* [Task description]:
The material below must be restated exactly, line by line.

== Records for this task

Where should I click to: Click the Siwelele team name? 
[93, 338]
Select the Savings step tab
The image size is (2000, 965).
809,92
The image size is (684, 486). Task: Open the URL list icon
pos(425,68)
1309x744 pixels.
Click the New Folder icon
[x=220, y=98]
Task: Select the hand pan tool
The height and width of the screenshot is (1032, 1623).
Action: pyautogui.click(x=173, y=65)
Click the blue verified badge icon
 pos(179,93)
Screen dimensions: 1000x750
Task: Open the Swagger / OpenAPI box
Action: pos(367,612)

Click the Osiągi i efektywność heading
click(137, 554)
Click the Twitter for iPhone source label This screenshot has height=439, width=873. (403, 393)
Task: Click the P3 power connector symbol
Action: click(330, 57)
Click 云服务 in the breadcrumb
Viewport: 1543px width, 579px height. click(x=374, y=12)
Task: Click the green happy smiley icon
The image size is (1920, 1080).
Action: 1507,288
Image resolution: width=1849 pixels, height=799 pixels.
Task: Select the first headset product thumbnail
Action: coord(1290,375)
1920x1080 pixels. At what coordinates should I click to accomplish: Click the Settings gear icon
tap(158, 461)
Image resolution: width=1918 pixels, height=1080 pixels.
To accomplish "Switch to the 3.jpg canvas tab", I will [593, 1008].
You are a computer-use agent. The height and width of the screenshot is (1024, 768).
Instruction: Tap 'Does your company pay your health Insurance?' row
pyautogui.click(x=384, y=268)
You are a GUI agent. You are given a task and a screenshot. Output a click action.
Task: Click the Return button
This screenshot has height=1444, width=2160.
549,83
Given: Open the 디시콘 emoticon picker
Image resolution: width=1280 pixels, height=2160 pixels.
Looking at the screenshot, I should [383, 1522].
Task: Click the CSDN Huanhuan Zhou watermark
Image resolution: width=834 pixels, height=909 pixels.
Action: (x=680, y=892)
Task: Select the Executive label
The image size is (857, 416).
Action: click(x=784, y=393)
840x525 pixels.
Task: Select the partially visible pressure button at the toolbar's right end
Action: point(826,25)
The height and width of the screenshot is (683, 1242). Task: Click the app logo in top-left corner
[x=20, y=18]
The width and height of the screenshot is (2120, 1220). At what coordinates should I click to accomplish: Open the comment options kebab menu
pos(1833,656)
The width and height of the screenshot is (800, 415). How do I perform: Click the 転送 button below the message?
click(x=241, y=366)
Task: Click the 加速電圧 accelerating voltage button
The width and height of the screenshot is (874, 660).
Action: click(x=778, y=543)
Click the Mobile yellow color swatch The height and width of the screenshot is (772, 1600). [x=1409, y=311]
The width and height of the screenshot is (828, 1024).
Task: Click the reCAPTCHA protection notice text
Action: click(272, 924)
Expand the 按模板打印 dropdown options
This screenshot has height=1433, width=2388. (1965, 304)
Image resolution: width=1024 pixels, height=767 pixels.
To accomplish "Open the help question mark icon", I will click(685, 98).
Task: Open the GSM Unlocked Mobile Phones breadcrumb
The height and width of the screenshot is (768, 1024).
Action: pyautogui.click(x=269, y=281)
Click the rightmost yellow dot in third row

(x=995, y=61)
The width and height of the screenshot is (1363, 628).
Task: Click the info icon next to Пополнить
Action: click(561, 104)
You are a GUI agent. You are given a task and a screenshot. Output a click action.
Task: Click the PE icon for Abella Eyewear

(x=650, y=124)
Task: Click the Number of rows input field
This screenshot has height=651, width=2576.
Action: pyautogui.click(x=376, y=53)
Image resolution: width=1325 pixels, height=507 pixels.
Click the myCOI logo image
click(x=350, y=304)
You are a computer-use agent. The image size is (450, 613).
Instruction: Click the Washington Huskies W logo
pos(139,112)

====

* [Expected answer]:
Where should I click to: Click the Siwelele team name? 
[93, 338]
Select the Savings step tab
The image size is (2000, 965).
809,92
The image size is (684, 486). Task: Open the URL list icon
pos(425,68)
1309x744 pixels.
Click the New Folder icon
[x=220, y=98]
Task: Select the hand pan tool
The height and width of the screenshot is (1032, 1623).
Action: pyautogui.click(x=173, y=65)
Click the blue verified badge icon
 pos(179,93)
Screen dimensions: 1000x750
Task: Open the Swagger / OpenAPI box
Action: pos(367,612)

Click the Osiągi i efektywność heading
click(137, 554)
Click the Twitter for iPhone source label This screenshot has height=439, width=873. (403, 393)
Task: Click the P3 power connector symbol
Action: click(330, 57)
Click 云服务 in the breadcrumb
Viewport: 1543px width, 579px height. click(x=374, y=12)
Task: Click the green happy smiley icon
The image size is (1920, 1080).
Action: 1507,288
Image resolution: width=1849 pixels, height=799 pixels.
Task: Select the first headset product thumbnail
Action: coord(1290,375)
1920x1080 pixels. At what coordinates should I click to accomplish: Click the Settings gear icon
tap(158, 461)
Image resolution: width=1918 pixels, height=1080 pixels.
To accomplish "Switch to the 3.jpg canvas tab", I will [593, 1008].
You are a computer-use agent. The height and width of the screenshot is (1024, 768).
Instruction: Tap 'Does your company pay your health Insurance?' row
pyautogui.click(x=384, y=268)
You are a GUI agent. You are given a task and a screenshot. Output a click action.
Task: Click the Return button
This screenshot has height=1444, width=2160.
549,83
Given: Open the 디시콘 emoticon picker
Image resolution: width=1280 pixels, height=2160 pixels.
Looking at the screenshot, I should [383, 1522].
Task: Click the CSDN Huanhuan Zhou watermark
Image resolution: width=834 pixels, height=909 pixels.
Action: (x=680, y=892)
Task: Select the Executive label
The image size is (857, 416).
Action: click(x=784, y=393)
840x525 pixels.
Task: Select the partially visible pressure button at the toolbar's right end
Action: point(826,25)
The height and width of the screenshot is (683, 1242). Task: Click the app logo in top-left corner
[x=20, y=18]
The width and height of the screenshot is (2120, 1220). At what coordinates should I click to accomplish: Open the comment options kebab menu
pos(1833,656)
The width and height of the screenshot is (800, 415). How do I perform: Click the 転送 button below the message?
click(x=241, y=366)
Task: Click the 加速電圧 accelerating voltage button
The width and height of the screenshot is (874, 660).
Action: click(x=778, y=543)
Click the Mobile yellow color swatch The height and width of the screenshot is (772, 1600). [x=1409, y=311]
The width and height of the screenshot is (828, 1024).
Task: Click the reCAPTCHA protection notice text
Action: click(272, 924)
Expand the 按模板打印 dropdown options
This screenshot has height=1433, width=2388. (1965, 304)
Image resolution: width=1024 pixels, height=767 pixels.
To accomplish "Open the help question mark icon", I will click(685, 98).
Task: Open the GSM Unlocked Mobile Phones breadcrumb
The height and width of the screenshot is (768, 1024).
Action: pyautogui.click(x=269, y=281)
Click the rightmost yellow dot in third row

(x=995, y=61)
The width and height of the screenshot is (1363, 628).
Task: Click the info icon next to Пополнить
Action: click(561, 104)
You are a GUI agent. You are given a task and a screenshot. Output a click action.
Task: Click the PE icon for Abella Eyewear

(x=650, y=124)
Task: Click the Number of rows input field
This screenshot has height=651, width=2576.
Action: pyautogui.click(x=376, y=53)
Image resolution: width=1325 pixels, height=507 pixels.
Click the myCOI logo image
click(x=350, y=304)
You are a computer-use agent. The image size is (450, 613).
Instruction: Click the Washington Huskies W logo
pos(139,112)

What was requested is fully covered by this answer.